Big progress doesn’t require big launches on day one. You can start with a focused UX research method and still generate meaningful returns. One team runs a targeted diary study, another conducts scenario-based usability testing, and suddenly you’ve unlocked insights that reduce user drop-offs, improve onboarding, and identify data capture gaps. That’s real efficiency gain from manageable inputs.

The key is clarity. If your current stage can’t support full-scale ethnographic research, don’t force it. Pick the method that matches your scope, budget, and regulatory context. Test it. Refine it. Build from there. This avoids overcommitment, keeps documentation manageable, and aligns your product development cycles with feedback loops that actually work.

You’ve already seen examples in previous case studies. Netguru’s work on patient check-in flows didn’t require full-stack redesigns. A focused research phase revealed friction points, improved usability, and boosted engagement. In that case, better onboarding wasn’t the result of a massive pivot, it was a targeted correction.

C-suite leaders should view lightweight research efforts as low-risk, high-leverage activities. They align well with agile frameworks and give product teams data they can react to quickly. Over time, that builds institutional muscle. The more you test, the faster your team moves with confidence. That means less reliance on assumptions and more performance data driving product and operational decisions.
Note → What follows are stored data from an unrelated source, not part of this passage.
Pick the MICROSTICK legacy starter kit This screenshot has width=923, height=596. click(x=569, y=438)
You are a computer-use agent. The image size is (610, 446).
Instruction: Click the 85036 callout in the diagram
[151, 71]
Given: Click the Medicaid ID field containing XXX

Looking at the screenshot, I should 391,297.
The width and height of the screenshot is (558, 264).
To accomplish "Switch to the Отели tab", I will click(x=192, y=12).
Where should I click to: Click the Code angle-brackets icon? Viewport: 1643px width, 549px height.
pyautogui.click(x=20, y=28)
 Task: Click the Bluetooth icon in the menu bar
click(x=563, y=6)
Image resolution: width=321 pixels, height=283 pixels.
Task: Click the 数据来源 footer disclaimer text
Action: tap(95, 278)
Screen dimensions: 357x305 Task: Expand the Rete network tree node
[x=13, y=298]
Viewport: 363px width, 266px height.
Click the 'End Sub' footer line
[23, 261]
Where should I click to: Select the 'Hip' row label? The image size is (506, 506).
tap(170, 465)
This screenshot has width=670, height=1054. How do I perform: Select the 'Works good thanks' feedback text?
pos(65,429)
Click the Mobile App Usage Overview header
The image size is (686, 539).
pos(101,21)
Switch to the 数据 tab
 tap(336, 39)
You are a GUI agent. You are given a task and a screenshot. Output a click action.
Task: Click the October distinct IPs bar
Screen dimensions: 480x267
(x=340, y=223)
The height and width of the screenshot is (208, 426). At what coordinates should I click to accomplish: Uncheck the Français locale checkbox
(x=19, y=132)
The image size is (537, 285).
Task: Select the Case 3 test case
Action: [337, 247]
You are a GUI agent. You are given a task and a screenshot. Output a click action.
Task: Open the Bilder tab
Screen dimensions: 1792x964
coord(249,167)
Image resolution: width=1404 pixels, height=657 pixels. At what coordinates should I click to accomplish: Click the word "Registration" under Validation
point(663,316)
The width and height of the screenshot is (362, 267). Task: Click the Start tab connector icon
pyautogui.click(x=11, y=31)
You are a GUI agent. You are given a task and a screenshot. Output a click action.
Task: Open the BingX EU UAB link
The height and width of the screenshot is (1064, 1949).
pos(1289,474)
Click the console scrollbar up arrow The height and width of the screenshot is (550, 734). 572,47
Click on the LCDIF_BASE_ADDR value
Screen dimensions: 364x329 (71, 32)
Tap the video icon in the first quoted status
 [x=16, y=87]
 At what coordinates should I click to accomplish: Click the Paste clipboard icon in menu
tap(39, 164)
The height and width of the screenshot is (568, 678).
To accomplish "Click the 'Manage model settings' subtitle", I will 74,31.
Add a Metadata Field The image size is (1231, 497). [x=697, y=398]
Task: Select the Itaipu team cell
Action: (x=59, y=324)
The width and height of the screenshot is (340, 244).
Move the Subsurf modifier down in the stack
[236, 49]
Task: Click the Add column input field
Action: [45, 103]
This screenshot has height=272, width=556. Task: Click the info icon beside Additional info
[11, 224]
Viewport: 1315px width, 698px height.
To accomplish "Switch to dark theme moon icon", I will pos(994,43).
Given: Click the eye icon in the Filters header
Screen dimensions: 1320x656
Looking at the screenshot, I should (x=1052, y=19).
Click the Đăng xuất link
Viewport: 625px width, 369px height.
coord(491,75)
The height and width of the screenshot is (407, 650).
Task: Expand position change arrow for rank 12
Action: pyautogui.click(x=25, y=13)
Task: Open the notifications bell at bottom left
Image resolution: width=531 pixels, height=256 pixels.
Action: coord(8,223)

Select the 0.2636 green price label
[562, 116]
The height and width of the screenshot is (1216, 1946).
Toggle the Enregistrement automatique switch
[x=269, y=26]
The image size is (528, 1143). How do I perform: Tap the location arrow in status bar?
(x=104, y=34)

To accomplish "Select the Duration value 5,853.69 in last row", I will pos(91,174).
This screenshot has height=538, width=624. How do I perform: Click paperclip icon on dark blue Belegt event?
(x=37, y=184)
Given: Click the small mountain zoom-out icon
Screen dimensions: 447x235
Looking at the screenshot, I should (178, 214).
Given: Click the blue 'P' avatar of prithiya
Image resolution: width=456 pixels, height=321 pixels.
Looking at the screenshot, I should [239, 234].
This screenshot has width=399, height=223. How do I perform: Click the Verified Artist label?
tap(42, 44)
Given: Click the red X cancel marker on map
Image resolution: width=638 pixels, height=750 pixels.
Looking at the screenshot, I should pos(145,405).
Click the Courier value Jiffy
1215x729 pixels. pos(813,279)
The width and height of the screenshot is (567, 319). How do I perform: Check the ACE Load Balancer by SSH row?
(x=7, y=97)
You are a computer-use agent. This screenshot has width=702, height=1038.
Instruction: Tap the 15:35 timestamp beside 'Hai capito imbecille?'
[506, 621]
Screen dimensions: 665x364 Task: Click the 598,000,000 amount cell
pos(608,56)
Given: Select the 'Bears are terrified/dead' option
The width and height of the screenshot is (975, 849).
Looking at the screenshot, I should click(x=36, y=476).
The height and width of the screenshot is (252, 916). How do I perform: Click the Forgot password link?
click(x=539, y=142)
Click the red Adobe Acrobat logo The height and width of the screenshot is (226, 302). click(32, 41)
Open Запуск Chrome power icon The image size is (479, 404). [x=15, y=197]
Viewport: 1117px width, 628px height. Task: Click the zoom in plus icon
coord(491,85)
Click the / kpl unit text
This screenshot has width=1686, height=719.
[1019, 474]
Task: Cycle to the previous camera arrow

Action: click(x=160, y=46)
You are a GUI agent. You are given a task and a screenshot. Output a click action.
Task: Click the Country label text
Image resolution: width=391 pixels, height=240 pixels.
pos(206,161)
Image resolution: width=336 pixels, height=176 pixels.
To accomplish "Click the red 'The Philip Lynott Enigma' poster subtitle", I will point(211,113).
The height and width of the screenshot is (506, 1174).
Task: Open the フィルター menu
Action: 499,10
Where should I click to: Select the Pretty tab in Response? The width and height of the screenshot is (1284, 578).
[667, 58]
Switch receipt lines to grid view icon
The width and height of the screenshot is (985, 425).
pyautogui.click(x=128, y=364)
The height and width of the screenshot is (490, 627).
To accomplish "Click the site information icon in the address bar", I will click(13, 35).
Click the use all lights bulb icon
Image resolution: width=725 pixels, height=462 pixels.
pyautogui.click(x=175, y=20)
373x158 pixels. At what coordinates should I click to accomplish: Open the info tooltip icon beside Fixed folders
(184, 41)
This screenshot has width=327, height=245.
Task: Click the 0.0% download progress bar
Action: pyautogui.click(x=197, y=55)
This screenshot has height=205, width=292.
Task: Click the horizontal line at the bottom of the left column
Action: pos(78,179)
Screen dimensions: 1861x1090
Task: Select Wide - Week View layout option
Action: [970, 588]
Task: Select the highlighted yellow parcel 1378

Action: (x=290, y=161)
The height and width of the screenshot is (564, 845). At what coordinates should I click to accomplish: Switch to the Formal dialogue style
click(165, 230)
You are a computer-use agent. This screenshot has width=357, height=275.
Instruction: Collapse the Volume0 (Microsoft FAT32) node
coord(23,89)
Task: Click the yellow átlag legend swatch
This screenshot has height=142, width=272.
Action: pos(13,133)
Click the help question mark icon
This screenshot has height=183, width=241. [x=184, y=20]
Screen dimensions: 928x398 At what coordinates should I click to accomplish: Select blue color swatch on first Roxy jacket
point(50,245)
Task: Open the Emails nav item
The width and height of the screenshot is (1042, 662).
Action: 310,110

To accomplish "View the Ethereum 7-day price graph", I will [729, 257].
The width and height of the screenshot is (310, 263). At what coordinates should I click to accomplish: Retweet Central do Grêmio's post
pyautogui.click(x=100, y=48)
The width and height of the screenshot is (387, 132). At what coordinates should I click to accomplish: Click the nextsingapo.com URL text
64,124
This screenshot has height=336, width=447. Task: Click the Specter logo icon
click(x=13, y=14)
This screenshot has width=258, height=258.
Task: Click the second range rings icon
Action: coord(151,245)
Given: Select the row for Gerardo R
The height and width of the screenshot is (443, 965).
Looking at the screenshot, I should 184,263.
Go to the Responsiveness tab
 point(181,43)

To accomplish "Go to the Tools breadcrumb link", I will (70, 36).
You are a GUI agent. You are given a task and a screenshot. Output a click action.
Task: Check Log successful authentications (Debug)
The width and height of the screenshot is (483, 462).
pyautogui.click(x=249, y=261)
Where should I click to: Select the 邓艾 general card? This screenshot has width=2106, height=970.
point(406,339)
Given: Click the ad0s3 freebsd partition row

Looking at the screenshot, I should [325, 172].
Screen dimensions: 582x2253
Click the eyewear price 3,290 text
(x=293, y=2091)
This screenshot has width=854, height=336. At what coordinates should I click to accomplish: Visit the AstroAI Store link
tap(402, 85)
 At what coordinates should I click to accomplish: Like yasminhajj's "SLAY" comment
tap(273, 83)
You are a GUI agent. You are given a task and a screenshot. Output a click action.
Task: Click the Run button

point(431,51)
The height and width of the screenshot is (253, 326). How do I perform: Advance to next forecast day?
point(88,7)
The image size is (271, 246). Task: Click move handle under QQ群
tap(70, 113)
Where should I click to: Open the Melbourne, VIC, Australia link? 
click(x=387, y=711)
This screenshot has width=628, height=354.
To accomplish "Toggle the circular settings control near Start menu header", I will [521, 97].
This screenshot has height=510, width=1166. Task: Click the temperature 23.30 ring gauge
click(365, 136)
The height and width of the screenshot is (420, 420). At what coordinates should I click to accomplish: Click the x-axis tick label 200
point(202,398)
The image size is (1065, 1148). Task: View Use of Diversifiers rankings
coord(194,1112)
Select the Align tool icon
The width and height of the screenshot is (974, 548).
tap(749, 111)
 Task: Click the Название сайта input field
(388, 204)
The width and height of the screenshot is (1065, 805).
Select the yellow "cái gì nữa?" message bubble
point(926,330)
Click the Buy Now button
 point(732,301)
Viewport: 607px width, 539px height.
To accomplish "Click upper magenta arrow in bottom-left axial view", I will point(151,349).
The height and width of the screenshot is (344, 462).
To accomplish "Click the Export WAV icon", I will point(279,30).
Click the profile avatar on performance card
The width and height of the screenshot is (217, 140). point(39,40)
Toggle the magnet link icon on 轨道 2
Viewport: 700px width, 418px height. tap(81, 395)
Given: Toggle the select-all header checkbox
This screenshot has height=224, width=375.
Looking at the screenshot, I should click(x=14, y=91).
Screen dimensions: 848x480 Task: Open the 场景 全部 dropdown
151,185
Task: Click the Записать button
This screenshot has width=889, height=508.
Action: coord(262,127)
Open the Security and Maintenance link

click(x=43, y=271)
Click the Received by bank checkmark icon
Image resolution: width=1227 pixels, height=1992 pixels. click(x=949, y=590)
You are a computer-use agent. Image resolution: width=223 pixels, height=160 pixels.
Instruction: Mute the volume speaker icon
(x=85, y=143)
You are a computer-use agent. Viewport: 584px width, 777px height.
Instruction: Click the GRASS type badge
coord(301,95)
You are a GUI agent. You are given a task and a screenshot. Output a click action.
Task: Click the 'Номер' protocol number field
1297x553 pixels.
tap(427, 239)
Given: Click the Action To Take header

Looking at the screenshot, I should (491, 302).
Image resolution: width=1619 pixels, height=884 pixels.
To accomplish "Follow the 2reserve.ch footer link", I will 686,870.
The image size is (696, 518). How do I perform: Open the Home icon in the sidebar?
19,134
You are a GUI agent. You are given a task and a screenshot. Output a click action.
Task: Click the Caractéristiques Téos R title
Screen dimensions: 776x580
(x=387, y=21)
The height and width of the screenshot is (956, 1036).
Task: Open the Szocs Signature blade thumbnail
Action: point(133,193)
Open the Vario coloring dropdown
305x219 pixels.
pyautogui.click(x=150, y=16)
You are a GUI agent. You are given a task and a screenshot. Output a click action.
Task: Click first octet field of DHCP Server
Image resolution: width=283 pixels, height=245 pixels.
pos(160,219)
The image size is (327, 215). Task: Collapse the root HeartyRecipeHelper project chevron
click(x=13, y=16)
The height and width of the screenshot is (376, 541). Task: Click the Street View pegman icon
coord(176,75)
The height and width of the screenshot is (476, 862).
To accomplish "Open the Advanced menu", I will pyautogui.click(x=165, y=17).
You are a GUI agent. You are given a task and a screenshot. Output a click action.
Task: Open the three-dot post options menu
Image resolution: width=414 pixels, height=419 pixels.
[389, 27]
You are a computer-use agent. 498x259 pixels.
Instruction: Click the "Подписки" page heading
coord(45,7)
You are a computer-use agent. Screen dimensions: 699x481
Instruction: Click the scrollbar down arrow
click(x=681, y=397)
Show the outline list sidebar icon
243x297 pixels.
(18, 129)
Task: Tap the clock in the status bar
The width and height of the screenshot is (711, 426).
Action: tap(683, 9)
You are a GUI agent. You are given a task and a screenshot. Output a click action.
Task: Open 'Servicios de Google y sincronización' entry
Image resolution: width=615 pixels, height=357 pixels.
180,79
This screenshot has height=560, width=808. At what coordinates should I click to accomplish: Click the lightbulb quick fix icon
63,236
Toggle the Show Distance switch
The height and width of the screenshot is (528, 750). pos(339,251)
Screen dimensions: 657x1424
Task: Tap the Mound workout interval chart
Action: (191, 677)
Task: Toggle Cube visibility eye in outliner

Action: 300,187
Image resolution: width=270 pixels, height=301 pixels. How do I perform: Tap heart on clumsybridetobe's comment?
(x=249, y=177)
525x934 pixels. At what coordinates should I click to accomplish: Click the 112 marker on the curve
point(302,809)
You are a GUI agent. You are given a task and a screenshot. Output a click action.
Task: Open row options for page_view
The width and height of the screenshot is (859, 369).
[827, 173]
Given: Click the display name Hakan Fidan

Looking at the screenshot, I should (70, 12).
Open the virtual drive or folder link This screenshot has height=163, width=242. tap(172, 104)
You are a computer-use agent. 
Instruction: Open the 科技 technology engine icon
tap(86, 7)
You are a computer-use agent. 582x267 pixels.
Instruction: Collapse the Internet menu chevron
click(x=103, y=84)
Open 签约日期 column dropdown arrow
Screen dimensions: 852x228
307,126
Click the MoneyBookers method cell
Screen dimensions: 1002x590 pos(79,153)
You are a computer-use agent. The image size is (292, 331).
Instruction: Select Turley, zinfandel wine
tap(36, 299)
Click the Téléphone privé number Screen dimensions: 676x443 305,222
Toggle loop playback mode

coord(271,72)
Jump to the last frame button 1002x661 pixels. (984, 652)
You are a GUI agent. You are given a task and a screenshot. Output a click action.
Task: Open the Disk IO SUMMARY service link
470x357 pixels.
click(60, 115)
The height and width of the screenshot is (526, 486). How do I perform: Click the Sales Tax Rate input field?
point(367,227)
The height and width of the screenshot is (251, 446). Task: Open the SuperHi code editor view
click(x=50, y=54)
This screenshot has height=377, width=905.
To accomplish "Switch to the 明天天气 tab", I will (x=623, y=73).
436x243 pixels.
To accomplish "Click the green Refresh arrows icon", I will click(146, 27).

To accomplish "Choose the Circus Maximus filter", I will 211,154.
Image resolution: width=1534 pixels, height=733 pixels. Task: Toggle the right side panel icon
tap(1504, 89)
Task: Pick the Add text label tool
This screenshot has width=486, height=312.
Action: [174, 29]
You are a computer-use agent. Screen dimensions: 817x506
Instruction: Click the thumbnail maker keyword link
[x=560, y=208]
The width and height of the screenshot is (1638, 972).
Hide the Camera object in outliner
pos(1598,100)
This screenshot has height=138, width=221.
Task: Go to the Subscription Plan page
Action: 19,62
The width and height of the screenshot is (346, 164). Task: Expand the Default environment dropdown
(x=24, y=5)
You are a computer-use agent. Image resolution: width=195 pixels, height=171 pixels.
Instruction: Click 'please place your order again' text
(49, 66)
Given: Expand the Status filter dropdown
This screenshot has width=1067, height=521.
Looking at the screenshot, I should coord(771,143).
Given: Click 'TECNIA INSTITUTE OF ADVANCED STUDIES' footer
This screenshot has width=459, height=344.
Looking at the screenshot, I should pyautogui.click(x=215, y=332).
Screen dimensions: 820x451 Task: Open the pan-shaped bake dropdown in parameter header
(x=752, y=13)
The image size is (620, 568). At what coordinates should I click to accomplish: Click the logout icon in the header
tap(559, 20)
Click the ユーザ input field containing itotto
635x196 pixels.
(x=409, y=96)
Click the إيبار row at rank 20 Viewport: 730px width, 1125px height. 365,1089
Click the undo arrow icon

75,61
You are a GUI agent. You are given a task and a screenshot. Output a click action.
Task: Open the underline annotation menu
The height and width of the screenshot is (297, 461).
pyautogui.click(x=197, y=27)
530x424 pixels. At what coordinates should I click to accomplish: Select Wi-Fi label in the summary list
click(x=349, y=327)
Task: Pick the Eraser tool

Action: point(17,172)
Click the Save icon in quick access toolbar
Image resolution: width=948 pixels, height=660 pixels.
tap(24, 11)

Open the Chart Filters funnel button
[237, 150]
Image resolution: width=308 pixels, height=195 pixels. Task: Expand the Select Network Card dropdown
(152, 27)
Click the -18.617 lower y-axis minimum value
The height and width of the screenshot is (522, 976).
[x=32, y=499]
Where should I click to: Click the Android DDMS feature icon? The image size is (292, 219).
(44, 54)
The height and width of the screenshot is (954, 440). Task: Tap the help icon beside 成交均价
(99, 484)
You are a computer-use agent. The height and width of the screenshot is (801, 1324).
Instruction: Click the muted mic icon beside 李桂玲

In healthcare, speed matters. But so does precision. UX research lets you build both, when done methodically and scaled appropriately.

The bottom line

If you’re leading a healthcare organization and still treating UX research like a secondary function, you’re missing the point, and the opportunity. Poor design creates friction, drives attrition, and increases risk. But the opposite is also true. Well-executed UX research leads to better care delivery, more efficient workflows, and stronger patient trust. It moves your operation closer to real-world performance gains that cut across clinical, regulatory, and financial boundaries.

This isn’t about adding more steps. It’s about focusing effort where it actually reduces failure. Healthcare is complicated. But the strategy here is simple: understand your users, design around their realities, and test often with purpose. Use research not as validation, but as navigation.

Start with what fits your scale, then build from proven results. Whether it’s tightening onboarding, reworking clinical dashboards, or simplifying patient portals, impact compounds quickly when UX is guided by real data and built with empathy at the core.

Leaders who invest in this now won’t just improve interface usability. They’ll improve outcomes, reputation, and long-term resilience in a system that’s only getting more demanding. The value is clear, the tools are already available, and the momentum is yours to build.